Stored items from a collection
────────────────

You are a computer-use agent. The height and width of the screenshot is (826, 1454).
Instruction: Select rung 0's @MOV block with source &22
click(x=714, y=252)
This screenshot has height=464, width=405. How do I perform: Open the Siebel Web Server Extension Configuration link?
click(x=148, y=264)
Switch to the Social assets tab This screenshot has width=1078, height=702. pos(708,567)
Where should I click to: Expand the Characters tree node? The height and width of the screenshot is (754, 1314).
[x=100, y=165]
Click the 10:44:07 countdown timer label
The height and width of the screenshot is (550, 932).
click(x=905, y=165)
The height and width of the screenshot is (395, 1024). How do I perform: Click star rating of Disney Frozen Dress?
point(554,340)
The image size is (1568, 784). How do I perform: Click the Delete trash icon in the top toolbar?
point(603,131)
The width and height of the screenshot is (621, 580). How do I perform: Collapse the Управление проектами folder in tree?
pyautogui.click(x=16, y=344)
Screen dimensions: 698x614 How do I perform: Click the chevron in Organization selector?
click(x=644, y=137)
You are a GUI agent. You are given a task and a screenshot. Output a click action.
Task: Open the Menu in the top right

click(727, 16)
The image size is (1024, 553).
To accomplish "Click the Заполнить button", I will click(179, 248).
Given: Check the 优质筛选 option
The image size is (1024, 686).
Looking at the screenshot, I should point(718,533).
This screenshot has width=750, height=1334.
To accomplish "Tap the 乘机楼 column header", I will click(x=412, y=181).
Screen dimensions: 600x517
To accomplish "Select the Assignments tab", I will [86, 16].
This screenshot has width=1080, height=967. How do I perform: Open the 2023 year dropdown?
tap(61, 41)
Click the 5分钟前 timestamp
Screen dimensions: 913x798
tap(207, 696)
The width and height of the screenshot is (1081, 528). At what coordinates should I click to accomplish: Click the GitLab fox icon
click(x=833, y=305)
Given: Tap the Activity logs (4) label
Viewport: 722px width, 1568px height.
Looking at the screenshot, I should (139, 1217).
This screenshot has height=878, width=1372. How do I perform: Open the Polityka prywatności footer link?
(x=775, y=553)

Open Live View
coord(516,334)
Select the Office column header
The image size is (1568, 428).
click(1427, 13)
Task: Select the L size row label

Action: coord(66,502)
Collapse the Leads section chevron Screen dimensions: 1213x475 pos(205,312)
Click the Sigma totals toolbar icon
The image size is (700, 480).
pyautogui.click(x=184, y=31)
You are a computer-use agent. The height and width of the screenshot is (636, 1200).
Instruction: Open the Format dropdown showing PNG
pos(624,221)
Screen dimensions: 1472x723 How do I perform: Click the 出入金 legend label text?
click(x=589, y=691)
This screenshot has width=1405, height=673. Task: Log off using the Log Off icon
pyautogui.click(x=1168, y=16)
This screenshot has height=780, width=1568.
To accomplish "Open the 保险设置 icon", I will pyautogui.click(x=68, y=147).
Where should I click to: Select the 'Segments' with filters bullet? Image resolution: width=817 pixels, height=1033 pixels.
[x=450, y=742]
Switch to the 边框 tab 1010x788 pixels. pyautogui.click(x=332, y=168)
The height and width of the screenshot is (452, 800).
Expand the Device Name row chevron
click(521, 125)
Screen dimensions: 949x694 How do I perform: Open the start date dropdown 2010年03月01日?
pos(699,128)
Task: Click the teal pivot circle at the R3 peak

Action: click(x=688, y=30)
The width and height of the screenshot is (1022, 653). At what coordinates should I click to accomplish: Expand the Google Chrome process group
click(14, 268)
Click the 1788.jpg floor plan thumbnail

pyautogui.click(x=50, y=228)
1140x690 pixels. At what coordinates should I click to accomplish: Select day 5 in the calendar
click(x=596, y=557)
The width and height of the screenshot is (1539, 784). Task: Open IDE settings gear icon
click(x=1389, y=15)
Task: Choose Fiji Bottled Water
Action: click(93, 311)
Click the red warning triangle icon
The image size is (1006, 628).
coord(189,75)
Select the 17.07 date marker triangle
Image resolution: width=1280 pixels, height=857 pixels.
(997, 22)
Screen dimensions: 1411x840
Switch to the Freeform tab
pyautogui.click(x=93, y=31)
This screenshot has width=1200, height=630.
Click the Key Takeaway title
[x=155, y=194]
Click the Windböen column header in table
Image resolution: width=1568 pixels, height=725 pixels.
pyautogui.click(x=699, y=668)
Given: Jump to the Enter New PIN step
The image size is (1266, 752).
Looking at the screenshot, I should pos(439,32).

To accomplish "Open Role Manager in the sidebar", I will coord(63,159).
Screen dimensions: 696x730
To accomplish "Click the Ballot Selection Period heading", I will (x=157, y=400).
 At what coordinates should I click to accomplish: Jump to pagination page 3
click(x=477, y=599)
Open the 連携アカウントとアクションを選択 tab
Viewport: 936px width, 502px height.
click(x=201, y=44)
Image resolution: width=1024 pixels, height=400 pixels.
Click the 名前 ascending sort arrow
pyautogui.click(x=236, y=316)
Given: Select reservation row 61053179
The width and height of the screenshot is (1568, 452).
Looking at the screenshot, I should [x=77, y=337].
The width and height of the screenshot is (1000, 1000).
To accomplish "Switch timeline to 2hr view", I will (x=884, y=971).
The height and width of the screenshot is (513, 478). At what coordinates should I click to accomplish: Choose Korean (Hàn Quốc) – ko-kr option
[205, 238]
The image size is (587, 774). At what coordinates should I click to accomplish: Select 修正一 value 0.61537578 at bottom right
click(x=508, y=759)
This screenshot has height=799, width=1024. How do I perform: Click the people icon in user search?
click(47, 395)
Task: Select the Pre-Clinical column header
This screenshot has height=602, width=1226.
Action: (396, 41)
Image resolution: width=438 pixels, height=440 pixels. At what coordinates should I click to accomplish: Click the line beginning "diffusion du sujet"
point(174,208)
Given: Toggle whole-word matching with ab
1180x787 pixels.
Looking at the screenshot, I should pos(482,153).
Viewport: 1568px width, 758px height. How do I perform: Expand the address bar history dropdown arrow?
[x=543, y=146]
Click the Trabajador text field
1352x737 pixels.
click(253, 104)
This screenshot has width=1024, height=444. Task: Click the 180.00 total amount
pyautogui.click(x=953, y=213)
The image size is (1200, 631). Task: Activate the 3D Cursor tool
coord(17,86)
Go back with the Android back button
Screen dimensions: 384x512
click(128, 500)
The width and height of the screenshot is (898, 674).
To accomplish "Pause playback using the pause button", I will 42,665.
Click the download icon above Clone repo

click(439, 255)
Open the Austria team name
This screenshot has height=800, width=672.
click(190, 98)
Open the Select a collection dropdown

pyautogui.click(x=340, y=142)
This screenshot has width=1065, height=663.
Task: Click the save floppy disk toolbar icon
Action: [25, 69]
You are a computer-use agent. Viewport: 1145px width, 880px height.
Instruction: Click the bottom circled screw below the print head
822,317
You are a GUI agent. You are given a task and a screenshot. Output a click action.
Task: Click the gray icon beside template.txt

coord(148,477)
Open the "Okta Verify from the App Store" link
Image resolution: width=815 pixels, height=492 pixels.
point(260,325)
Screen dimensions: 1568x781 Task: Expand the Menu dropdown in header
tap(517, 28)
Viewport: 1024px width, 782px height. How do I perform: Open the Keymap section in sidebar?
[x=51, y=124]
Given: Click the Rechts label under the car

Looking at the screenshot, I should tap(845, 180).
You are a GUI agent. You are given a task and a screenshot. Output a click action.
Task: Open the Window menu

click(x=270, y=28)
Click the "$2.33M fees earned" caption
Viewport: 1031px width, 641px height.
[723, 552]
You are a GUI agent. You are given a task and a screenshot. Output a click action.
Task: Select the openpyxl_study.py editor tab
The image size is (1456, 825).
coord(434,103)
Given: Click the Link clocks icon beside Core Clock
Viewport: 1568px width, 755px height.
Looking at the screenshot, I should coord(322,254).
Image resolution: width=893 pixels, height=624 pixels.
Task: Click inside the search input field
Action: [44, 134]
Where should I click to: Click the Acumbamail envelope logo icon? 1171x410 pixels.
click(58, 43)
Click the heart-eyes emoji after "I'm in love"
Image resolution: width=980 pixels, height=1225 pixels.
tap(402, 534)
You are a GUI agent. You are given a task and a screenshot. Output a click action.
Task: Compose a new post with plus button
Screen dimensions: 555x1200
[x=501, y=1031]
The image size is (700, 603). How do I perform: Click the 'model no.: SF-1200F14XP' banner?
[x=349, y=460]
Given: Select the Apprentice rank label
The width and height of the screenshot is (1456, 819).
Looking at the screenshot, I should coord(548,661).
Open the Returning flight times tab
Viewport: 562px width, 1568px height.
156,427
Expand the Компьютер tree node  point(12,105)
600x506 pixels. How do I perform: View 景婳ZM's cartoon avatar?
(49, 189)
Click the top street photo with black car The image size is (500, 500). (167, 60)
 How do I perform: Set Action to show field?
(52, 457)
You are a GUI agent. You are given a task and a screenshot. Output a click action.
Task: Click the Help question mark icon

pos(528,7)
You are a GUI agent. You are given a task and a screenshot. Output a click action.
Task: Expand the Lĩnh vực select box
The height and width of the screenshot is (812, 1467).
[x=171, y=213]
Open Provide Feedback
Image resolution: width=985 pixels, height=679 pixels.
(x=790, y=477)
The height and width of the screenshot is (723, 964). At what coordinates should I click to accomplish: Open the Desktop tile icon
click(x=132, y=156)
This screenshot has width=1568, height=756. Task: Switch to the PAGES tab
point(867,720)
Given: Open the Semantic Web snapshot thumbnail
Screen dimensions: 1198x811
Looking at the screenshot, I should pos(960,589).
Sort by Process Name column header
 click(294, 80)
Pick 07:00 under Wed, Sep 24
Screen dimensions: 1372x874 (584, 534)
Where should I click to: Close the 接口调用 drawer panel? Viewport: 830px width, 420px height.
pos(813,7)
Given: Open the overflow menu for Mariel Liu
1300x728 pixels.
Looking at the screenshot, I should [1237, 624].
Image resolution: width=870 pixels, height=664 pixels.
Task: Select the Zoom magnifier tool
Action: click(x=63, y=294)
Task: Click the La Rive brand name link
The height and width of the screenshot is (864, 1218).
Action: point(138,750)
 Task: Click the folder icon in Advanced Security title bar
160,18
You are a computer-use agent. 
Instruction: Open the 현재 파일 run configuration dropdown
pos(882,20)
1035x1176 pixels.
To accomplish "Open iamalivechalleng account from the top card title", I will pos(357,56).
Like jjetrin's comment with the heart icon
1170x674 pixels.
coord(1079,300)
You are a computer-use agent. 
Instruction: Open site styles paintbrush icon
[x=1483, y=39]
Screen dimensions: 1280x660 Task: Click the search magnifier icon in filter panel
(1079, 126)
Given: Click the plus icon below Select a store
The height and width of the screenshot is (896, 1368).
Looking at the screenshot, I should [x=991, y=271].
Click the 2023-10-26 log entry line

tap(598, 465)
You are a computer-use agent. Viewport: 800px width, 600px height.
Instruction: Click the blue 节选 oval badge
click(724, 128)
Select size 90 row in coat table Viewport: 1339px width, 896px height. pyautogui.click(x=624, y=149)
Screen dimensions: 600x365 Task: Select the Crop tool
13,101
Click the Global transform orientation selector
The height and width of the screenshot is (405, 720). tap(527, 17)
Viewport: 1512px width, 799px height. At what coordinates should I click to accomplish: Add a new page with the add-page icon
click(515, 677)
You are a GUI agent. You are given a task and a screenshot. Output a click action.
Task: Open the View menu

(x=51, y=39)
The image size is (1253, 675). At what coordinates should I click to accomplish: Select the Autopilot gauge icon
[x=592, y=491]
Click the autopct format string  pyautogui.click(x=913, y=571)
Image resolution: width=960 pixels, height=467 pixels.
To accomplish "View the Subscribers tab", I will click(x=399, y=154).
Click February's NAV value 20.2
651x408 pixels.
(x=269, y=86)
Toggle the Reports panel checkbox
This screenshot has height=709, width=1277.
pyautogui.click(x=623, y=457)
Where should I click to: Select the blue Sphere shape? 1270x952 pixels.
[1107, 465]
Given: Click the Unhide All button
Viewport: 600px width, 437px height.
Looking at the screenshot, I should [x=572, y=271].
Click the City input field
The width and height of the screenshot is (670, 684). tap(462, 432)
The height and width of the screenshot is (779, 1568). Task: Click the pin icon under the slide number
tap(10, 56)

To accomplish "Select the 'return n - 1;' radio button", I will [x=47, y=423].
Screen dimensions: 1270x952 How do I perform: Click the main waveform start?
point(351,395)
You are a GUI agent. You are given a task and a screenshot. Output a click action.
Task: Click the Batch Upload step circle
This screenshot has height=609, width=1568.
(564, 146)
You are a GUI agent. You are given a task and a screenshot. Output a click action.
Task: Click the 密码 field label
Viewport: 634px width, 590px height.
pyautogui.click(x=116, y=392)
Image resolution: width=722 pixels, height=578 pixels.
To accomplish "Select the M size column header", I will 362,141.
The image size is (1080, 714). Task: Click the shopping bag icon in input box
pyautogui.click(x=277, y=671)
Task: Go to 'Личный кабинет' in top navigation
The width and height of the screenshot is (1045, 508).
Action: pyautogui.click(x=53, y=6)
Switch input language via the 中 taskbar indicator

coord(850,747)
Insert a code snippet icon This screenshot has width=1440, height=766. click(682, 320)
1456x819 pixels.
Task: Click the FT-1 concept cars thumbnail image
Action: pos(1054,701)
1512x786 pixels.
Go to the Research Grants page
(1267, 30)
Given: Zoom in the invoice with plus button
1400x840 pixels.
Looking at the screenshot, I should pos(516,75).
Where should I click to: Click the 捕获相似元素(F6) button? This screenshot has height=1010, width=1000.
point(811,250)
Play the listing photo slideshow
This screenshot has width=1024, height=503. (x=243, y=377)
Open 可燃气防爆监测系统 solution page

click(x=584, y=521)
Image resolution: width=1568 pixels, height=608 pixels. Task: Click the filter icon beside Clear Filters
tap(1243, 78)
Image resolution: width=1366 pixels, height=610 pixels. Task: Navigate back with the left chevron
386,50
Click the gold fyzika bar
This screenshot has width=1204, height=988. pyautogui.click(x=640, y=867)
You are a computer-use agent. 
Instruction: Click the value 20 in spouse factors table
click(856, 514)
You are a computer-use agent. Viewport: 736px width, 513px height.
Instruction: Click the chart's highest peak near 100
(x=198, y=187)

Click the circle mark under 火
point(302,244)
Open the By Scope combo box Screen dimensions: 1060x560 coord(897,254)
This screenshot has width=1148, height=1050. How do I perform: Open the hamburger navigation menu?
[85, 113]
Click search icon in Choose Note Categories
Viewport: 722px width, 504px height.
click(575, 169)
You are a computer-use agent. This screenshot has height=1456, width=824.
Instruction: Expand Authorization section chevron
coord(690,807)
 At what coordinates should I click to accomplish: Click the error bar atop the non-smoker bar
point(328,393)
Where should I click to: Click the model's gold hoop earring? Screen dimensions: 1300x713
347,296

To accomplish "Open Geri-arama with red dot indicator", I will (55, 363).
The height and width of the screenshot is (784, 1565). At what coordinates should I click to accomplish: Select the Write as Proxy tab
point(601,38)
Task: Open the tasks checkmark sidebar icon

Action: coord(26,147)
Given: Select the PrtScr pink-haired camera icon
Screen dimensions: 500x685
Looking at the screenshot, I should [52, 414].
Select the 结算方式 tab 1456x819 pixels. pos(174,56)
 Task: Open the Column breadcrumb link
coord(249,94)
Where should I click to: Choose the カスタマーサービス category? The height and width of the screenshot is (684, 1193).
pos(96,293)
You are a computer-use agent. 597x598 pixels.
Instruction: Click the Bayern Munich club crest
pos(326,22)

────────────────

Swap "magnifier" for "magnifying glass" in the part of the records that opens with the line containing "1035x1176 pixels." and closes with the line containing "[1107, 465]". Give those lines again with nothing else changed.

» RESPONSE BELOW:
1035x1176 pixels.
To accomplish "Open iamalivechalleng account from the top card title", I will pos(357,56).
Like jjetrin's comment with the heart icon
1170x674 pixels.
coord(1079,300)
You are a computer-use agent. 
Instruction: Open site styles paintbrush icon
[x=1483, y=39]
Screen dimensions: 1280x660 Task: Click the search magnifying glass icon in filter panel
(1079, 126)
Given: Click the plus icon below Select a store
The height and width of the screenshot is (896, 1368).
Looking at the screenshot, I should [x=991, y=271].
Click the 2023-10-26 log entry line

tap(598, 465)
You are a computer-use agent. Viewport: 800px width, 600px height.
Instruction: Click the blue 节选 oval badge
click(724, 128)
Select size 90 row in coat table Viewport: 1339px width, 896px height. pyautogui.click(x=624, y=149)
Screen dimensions: 600x365 Task: Select the Crop tool
13,101
Click the Global transform orientation selector
The height and width of the screenshot is (405, 720). tap(527, 17)
Viewport: 1512px width, 799px height. At what coordinates should I click to accomplish: Add a new page with the add-page icon
click(515, 677)
You are a GUI agent. You are given a task and a screenshot. Output a click action.
Task: Open the View menu

(x=51, y=39)
The image size is (1253, 675). At what coordinates should I click to accomplish: Select the Autopilot gauge icon
[x=592, y=491]
Click the autopct format string  pyautogui.click(x=913, y=571)
Image resolution: width=960 pixels, height=467 pixels.
To accomplish "View the Subscribers tab", I will click(x=399, y=154).
Click February's NAV value 20.2
651x408 pixels.
(x=269, y=86)
Toggle the Reports panel checkbox
This screenshot has height=709, width=1277.
pyautogui.click(x=623, y=457)
Where should I click to: Select the blue Sphere shape? 1270x952 pixels.
[1107, 465]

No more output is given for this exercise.